Your assignment:
Write out the lines below exactly, beginning at the one with "385x192 pixels." and stopping after the one with "Given: Switch to the Overzicht tab"; the pictures are not copied.
==== Extracted material
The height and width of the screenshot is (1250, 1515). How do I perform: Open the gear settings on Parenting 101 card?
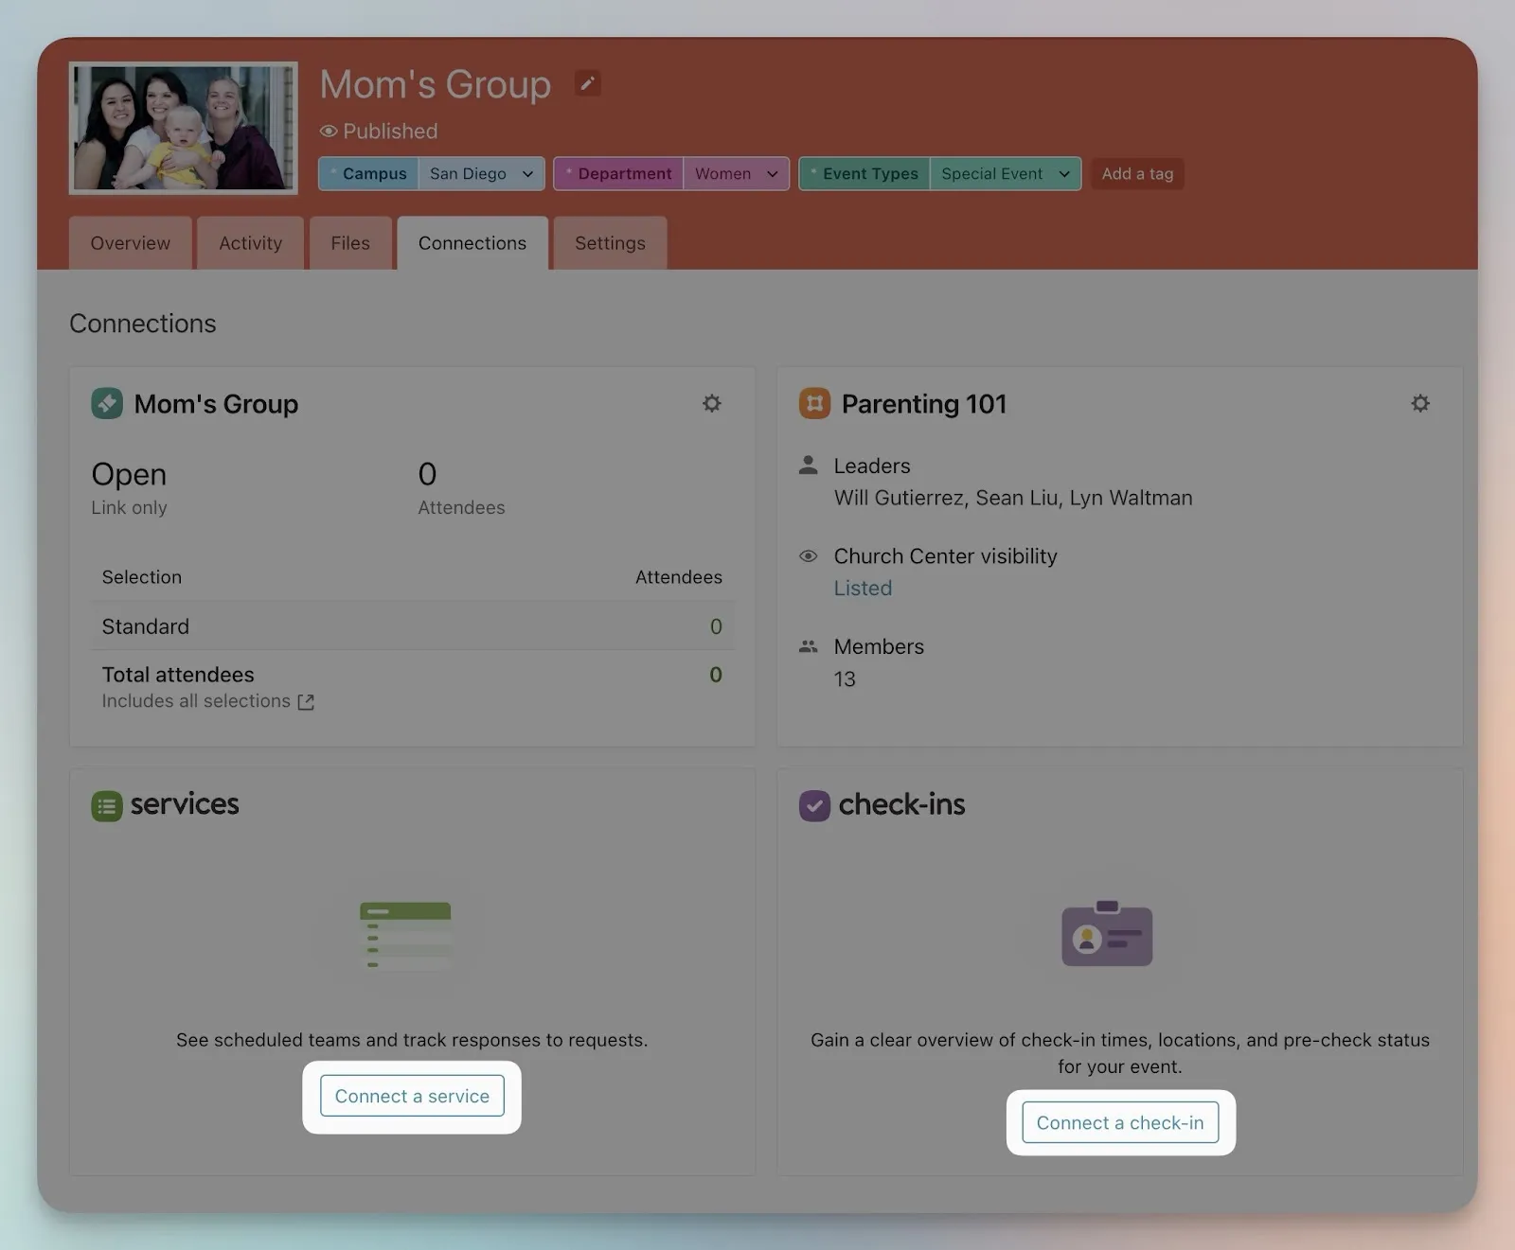click(x=1419, y=404)
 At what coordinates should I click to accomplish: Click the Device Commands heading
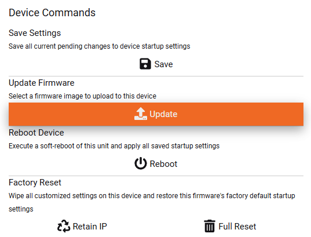[52, 13]
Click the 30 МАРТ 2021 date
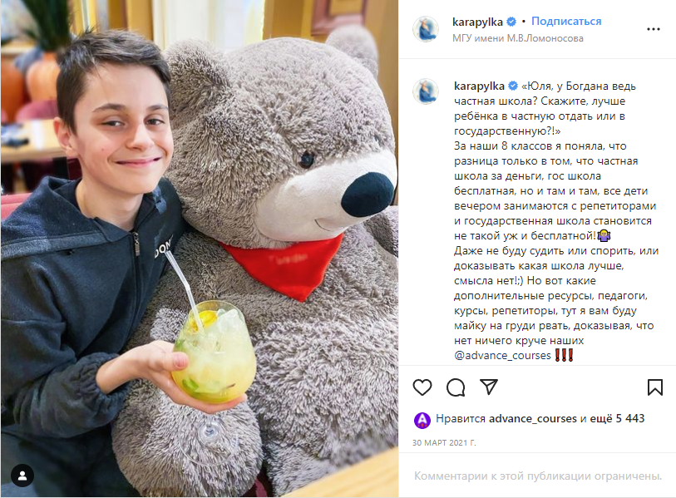This screenshot has height=498, width=676. click(x=444, y=443)
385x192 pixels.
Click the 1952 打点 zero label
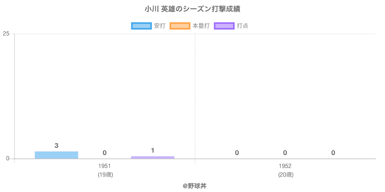click(x=333, y=153)
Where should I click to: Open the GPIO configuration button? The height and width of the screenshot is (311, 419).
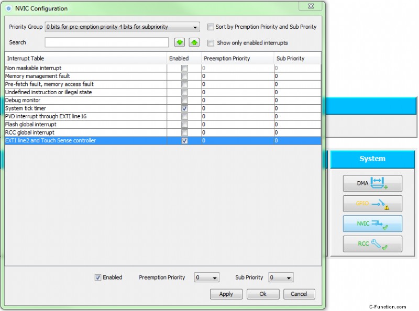point(372,204)
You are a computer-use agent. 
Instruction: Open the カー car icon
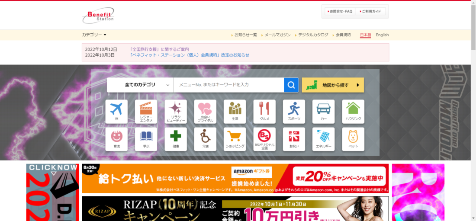(324, 112)
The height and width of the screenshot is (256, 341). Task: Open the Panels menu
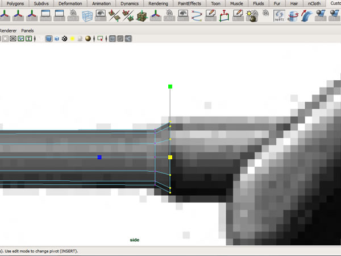[x=27, y=30]
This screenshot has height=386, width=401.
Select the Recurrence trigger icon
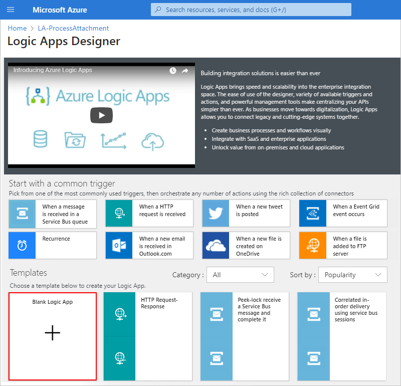(22, 245)
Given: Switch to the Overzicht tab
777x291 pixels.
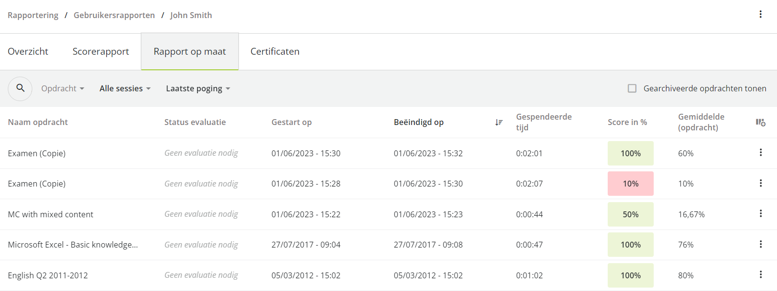Looking at the screenshot, I should 28,51.
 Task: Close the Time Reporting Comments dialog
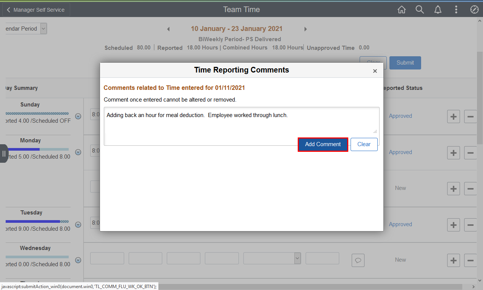(375, 71)
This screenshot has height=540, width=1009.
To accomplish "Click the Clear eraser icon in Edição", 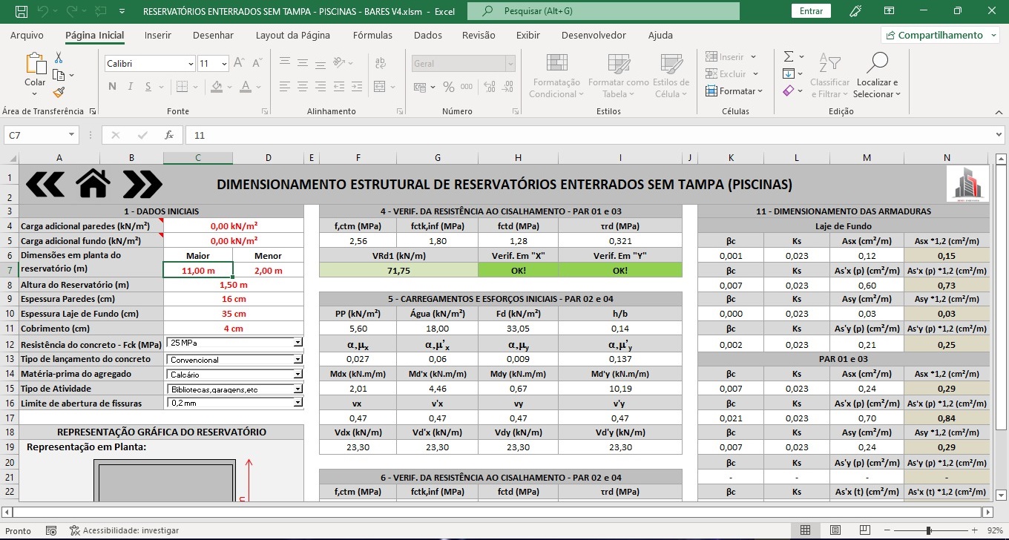I will pos(789,90).
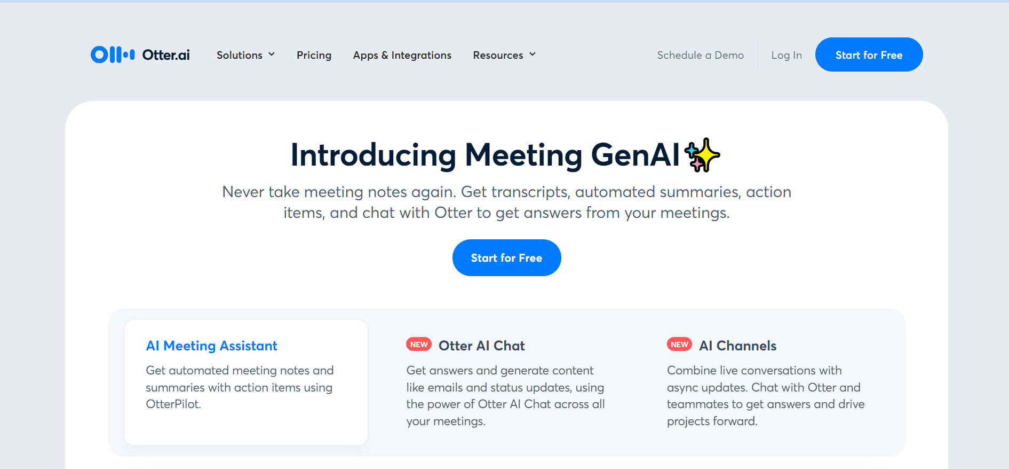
========
Solved exercise:
385x192 pixels.
Click the 1952 打点 zero label
click(x=333, y=153)
Where should I click to: Open the GPIO configuration button? The height and width of the screenshot is (311, 419).
point(372,204)
You are a computer-use agent. 
Instruction: Open the カー car icon
(324, 112)
The height and width of the screenshot is (256, 341). Task: Open the Panels menu
[x=27, y=30]
This screenshot has height=386, width=401.
Select the Recurrence trigger icon
(22, 245)
Given: Switch to the Overzicht tab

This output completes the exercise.